Nae’Qwan Tomlin Is Forcing the Cavaliers to Take Notice - And Take Action
Every NBA season brings a surprise or two, but for the Cleveland Cavaliers, Nae’Qwan Tomlin isn’t just a pleasant surprise - he’s becoming a necessity.
Signed to a two-way contract, Tomlin wasn’t expected to be a major contributor this early in the year. But with injuries thinning out the Cavs’ rotation, the 6-foot-10 forward has stepped in and made it clear: he’s not just filling space - he’s earning his spot.
And head coach Kenny Atkinson isn’t hiding how he feels about the 23-year-old’s impact.
“I can’t take him off the floor,” Atkinson said after a recent loss to the Toronto Raptors. “You want him on the floor because he can defend his position.
Got great energy. He can get back in transition and do damage in offensive transition.
I’m just pinching myself because that guy is gonna help us in big games. I feel like he belongs even with the starters out there.”
That’s not just coach-speak. Atkinson is backing up those words with minutes - and Tomlin is making the most of them.
To start the season, Tomlin was barely a blip in the box score. He played in just two of the Cavaliers’ first 11 games, logging only about three minutes per appearance.
But since November 12, when Cleveland faced the Miami Heat, the script has flipped. Tomlin has played in every game since, averaging 18.4 minutes a night.
In that stretch, he’s putting up 7.8 points and 3.0 rebounds per game while shooting a strong 52 percent from the field.
The numbers are solid, but they don’t tell the whole story. What Tomlin brings goes beyond stats - it’s the energy, the effort, the way he runs the floor and disrupts plays defensively.
He’s the kind of player who makes hustle contagious.
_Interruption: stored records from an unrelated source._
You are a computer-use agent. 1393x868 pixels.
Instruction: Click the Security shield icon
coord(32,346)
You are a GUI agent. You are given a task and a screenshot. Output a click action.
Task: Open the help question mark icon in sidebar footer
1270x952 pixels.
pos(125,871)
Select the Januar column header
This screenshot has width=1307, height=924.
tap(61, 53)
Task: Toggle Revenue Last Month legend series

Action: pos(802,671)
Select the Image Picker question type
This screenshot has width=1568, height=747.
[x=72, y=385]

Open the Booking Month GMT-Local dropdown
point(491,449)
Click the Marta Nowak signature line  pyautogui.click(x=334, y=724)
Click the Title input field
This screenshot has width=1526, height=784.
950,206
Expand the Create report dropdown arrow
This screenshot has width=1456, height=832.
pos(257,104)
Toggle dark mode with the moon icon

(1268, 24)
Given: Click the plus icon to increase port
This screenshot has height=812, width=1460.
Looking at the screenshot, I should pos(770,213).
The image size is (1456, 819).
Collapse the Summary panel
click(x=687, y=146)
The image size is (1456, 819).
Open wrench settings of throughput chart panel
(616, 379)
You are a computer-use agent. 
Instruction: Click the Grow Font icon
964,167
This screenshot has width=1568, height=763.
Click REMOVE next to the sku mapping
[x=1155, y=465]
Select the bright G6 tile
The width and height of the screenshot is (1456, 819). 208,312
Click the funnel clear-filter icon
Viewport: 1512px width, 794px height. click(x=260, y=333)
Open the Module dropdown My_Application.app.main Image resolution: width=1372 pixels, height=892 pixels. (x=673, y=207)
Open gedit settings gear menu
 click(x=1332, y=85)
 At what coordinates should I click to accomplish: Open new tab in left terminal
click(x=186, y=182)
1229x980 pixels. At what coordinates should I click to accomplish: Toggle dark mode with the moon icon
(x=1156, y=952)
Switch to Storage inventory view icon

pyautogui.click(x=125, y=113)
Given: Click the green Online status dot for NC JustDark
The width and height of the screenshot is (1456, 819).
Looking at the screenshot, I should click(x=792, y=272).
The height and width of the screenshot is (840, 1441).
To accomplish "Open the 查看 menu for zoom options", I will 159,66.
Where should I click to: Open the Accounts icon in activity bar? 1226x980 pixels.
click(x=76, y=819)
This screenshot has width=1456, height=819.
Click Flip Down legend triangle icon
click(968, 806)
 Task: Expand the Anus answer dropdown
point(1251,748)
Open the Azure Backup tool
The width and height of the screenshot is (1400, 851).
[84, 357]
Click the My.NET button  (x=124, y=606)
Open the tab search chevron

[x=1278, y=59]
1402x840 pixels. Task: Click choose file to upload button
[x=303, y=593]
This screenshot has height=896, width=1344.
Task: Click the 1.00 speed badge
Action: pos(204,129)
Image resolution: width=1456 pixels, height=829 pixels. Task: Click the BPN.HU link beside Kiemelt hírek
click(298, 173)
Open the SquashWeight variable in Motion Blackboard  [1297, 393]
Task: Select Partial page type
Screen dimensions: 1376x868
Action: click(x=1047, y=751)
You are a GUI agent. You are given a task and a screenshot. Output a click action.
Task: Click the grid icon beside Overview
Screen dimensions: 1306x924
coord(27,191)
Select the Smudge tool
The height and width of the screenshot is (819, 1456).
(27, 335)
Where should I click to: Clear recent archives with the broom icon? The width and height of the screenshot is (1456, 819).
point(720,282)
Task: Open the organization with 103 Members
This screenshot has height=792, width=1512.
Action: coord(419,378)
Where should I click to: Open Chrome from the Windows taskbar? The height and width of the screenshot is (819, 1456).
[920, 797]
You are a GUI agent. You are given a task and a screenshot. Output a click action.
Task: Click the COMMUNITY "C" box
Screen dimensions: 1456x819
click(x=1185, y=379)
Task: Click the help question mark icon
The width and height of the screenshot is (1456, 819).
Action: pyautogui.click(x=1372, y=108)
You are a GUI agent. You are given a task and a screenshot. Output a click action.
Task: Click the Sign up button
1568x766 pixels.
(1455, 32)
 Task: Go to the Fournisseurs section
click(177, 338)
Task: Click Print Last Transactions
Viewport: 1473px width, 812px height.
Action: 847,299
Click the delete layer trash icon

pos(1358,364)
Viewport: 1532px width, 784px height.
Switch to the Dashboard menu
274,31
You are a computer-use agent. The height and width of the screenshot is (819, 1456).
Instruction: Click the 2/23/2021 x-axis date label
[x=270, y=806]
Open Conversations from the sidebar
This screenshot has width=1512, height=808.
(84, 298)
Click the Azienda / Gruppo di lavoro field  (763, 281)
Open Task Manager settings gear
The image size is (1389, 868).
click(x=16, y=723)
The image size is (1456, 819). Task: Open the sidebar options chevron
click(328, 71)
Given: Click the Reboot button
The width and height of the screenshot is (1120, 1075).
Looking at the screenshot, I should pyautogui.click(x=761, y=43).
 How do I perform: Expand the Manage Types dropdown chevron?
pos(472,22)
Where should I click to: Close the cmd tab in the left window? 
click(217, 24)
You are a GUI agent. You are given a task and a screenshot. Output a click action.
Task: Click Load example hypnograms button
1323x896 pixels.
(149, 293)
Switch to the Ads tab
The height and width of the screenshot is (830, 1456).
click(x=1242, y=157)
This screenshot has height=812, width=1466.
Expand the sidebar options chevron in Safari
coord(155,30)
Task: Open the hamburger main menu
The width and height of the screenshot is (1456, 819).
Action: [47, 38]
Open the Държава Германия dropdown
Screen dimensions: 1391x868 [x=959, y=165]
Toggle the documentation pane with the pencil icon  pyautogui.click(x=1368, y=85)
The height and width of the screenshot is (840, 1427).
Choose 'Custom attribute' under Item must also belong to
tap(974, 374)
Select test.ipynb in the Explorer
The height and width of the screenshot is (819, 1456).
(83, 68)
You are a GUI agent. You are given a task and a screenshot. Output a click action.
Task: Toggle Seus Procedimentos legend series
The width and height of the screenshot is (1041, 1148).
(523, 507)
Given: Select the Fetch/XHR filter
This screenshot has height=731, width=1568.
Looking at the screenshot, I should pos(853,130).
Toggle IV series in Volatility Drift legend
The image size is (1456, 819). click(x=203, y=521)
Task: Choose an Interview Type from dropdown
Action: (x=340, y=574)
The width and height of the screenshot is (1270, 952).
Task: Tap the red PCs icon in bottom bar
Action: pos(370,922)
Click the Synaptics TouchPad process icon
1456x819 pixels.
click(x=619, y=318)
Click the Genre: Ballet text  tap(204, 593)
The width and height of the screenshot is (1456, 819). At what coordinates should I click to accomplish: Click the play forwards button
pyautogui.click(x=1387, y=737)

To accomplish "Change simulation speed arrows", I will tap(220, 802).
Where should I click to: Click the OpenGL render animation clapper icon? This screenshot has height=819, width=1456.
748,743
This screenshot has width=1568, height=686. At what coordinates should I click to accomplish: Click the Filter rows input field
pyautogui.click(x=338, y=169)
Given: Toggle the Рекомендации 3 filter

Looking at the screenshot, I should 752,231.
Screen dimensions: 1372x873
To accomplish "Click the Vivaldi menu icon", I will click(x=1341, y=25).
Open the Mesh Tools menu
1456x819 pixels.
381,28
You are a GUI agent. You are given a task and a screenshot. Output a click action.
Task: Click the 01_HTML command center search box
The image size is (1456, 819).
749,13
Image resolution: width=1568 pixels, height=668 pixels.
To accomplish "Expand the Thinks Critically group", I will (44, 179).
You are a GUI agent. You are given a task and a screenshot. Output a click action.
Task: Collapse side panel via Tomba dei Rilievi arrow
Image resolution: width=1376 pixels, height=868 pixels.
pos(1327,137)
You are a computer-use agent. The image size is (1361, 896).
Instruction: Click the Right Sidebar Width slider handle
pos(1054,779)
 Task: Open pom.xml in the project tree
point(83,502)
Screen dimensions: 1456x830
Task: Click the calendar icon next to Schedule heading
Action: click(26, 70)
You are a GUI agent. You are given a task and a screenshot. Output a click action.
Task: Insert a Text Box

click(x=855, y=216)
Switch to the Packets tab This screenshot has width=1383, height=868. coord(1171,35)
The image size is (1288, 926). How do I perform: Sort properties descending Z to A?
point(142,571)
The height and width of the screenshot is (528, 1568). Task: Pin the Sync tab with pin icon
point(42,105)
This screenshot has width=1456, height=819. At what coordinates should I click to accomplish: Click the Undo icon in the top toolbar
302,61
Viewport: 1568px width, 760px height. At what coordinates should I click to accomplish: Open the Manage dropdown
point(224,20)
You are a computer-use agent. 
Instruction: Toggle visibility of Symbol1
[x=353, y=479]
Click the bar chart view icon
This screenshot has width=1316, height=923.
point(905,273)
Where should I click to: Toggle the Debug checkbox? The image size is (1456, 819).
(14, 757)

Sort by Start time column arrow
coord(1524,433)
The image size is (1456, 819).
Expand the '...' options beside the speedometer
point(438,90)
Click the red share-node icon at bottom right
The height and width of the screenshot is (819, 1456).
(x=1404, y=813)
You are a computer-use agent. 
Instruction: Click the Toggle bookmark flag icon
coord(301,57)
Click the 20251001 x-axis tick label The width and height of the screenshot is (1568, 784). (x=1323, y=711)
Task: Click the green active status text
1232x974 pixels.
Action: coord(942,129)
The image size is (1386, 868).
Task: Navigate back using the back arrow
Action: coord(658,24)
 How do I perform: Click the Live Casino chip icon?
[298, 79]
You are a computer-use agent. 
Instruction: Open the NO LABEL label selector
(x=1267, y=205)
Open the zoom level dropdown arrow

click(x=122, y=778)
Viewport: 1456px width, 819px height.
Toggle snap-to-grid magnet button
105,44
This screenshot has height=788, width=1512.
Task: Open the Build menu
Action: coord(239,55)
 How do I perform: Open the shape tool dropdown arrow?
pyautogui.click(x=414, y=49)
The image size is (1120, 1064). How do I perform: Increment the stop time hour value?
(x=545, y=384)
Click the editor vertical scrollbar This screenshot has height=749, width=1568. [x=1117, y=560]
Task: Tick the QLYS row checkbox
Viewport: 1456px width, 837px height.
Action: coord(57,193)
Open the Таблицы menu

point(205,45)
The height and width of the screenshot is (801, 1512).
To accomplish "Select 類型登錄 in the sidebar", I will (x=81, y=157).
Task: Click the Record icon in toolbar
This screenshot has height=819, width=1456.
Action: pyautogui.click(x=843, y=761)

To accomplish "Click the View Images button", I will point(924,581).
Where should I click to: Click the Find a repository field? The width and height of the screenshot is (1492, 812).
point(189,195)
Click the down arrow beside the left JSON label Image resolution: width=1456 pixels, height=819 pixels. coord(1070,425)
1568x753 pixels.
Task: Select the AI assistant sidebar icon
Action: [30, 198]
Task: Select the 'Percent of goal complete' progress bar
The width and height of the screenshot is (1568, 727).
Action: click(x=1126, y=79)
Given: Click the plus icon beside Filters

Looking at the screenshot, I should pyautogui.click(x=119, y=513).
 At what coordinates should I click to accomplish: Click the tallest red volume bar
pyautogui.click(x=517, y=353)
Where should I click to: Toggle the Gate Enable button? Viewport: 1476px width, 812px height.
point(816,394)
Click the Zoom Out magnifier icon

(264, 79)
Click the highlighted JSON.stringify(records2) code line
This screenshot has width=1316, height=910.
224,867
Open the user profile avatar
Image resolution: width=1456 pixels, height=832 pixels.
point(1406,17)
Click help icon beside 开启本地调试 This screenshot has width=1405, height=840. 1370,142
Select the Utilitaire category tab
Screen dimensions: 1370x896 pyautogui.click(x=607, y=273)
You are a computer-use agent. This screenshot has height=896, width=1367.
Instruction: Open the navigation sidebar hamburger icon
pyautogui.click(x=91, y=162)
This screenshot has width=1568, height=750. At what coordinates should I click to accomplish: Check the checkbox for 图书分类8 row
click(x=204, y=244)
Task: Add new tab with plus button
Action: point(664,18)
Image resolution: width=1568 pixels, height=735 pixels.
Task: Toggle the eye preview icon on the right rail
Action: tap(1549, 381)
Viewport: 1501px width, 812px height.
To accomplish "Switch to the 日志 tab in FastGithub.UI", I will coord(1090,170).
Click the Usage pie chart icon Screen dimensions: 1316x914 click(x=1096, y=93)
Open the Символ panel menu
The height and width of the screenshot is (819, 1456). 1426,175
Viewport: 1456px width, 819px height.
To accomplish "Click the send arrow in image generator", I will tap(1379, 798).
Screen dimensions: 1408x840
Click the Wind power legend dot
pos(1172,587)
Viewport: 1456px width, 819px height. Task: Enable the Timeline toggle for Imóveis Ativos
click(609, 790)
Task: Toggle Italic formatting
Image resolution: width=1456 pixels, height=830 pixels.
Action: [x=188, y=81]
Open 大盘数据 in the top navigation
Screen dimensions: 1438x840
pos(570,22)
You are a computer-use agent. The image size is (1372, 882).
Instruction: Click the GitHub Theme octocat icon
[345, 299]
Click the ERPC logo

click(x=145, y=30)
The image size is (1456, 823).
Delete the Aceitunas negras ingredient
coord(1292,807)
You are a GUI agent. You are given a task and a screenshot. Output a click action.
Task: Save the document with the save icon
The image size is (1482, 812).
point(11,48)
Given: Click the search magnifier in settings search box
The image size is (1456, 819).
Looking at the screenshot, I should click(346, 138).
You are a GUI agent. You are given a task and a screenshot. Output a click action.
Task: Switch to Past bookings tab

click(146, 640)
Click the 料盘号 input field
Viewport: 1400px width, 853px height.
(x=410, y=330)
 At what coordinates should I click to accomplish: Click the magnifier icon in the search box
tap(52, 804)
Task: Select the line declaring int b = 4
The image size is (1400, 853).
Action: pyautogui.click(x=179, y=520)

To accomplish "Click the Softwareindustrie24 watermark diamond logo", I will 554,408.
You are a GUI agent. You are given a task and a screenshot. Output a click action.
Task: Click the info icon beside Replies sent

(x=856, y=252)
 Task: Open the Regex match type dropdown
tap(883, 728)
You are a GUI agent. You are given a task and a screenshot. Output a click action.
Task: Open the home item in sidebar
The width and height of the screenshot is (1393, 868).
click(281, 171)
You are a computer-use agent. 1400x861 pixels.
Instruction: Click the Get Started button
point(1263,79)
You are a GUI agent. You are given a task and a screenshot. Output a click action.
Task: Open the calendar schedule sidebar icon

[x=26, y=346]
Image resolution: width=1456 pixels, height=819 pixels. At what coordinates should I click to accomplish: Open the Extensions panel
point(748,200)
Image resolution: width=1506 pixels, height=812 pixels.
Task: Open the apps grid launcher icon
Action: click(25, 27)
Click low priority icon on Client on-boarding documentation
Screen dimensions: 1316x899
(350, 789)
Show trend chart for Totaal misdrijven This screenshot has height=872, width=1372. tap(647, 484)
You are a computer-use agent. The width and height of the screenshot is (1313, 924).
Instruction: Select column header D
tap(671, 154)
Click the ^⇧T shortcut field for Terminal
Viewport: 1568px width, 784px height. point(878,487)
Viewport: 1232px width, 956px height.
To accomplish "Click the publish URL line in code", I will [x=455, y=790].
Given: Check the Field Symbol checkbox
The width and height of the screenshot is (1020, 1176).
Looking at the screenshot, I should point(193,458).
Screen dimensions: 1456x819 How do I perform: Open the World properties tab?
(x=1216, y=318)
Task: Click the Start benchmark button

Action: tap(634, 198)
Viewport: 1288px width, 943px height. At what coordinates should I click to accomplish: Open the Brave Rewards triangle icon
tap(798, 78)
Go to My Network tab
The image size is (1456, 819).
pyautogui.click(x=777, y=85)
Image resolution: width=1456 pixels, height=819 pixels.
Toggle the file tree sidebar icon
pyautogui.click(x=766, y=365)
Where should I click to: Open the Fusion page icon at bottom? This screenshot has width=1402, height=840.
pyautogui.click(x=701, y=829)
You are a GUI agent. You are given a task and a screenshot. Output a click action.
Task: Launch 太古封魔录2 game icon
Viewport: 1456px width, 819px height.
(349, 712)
Teammates feel it.
The bench feels it. The fans see it.
And the coaching staff? They’re leaning into it.
Donovan Mitchell has also acknowledged Tomlin’s spark, praising the way he lifts the team when he checks in. That kind of recognition from a franchise cornerstone isn’t nothing.
Of course, with this kind of emergence comes a challenge - and a good one at that. Two-way players are limited to 50 games per season unless they’re converted to standard NBA contracts.
At the pace Tomlin’s going, he’s going to hit that mark sooner than later. And when he does, Cleveland will have a decision to make.
Do they carve out a roster spot to keep him in the fold? If so, who gets bumped?
It’s not the kind of problem a team usually wants to face - but in this case, it’s a sign of something positive. Tomlin is playing his way into the Cavs’ long-term plans, and if this stretch is any indication, he’s not going away quietly.
He’s not just here for the moment. He’s making a case to stay.